Governments around the world frequently wear the consequences of horrible contracts with terrible terms, because the consequences of undermining confidence in their contractual safety are much worse.

So, in fact, if they sign a contract, they are going to be more or less stuck with it. Even if it's terrible. So it matters what's being signed.

Of course, I am not a lawyer. Hell, in Toronto I can't even call myself an "engineer".

I am not a lawyer either, but contracts can be breached and damages paid when it is a more favourable outcome [1]. I doubt he was suggesting anything that would undermine the rule of law, though.
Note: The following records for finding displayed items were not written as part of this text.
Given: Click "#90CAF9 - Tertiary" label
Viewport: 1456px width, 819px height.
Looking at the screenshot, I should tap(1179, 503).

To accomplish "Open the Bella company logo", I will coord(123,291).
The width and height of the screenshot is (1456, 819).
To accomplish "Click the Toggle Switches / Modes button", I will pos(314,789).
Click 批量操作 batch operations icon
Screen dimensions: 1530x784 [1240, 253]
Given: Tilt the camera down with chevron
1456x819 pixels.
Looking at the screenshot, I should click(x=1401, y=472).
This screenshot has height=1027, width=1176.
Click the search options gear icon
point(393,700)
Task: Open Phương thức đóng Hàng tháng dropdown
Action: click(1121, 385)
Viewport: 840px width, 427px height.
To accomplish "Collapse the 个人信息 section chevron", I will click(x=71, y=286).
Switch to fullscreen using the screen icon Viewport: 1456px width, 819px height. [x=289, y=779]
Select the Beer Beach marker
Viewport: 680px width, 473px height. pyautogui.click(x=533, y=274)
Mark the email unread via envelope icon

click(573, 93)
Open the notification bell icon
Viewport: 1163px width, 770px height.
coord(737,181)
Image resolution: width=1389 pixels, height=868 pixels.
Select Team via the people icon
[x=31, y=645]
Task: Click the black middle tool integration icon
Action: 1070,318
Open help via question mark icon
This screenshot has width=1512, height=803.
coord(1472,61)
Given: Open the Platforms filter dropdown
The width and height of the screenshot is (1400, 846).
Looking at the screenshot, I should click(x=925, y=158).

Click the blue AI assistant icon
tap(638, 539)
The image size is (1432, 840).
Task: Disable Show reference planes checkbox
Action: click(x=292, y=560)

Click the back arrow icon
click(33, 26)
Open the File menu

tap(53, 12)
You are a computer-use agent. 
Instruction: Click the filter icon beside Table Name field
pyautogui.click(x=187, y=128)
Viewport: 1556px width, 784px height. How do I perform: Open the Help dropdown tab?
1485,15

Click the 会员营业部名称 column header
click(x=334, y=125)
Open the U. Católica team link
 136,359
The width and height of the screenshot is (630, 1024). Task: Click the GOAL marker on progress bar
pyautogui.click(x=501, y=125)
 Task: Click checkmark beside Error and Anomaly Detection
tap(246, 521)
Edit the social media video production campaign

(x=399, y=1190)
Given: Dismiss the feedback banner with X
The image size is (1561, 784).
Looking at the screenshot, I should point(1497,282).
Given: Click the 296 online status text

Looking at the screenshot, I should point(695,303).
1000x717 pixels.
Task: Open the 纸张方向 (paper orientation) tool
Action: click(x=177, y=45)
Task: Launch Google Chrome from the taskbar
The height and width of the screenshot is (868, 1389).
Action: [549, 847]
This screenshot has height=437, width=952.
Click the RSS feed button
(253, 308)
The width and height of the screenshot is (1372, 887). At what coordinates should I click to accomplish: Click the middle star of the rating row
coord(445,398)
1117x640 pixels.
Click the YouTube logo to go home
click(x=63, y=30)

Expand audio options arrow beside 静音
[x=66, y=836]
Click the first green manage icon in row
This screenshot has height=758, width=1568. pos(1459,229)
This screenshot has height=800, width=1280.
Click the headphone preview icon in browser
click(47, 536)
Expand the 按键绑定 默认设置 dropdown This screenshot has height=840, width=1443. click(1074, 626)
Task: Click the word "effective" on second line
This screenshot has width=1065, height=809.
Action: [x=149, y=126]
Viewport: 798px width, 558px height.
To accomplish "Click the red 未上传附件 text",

[1] https://www.law.cornell.edu/wex/efficient_breach_theory

The point is that reputation is important if you wish to form contracts in future. Doubly so if you already have the aces of hearts, diamonds, spades and especially clubs up your sleeve.
What did I just read? It's long and devoid of any substance.

Considering its a public agreement between GTA and Google, it is insane the public works be kept in this much dark.

it's interesting that sidewalk labs doesn't seem to care but toronto does.
A good comparison of what Google's probably looking for here is what Disney managed with Disney World: A special zone that exempts them from a lot of regulations, or allows them to set their own. Similarly, of course, Disney was hoping to build a "city of the future" there. The difference is, Disney got permission to do this in the middle of nowhere (literally swampland), and Google's hoping to get this authority inside a major metropolitan area.

I watched a video recently on it here: https://www.youtube.com/watch?v=aeWOc-cjfY0 ("Disney World's Private Government", 8 minutes, decently informative)

That was fascinating, thanks for sharing. I had no idea Disney World was about the size of San Francisco (!). It seems to operate like a sovereign city-state in the middle of Florida.
I just want to take a moment to acknowledge and appreciate that headline.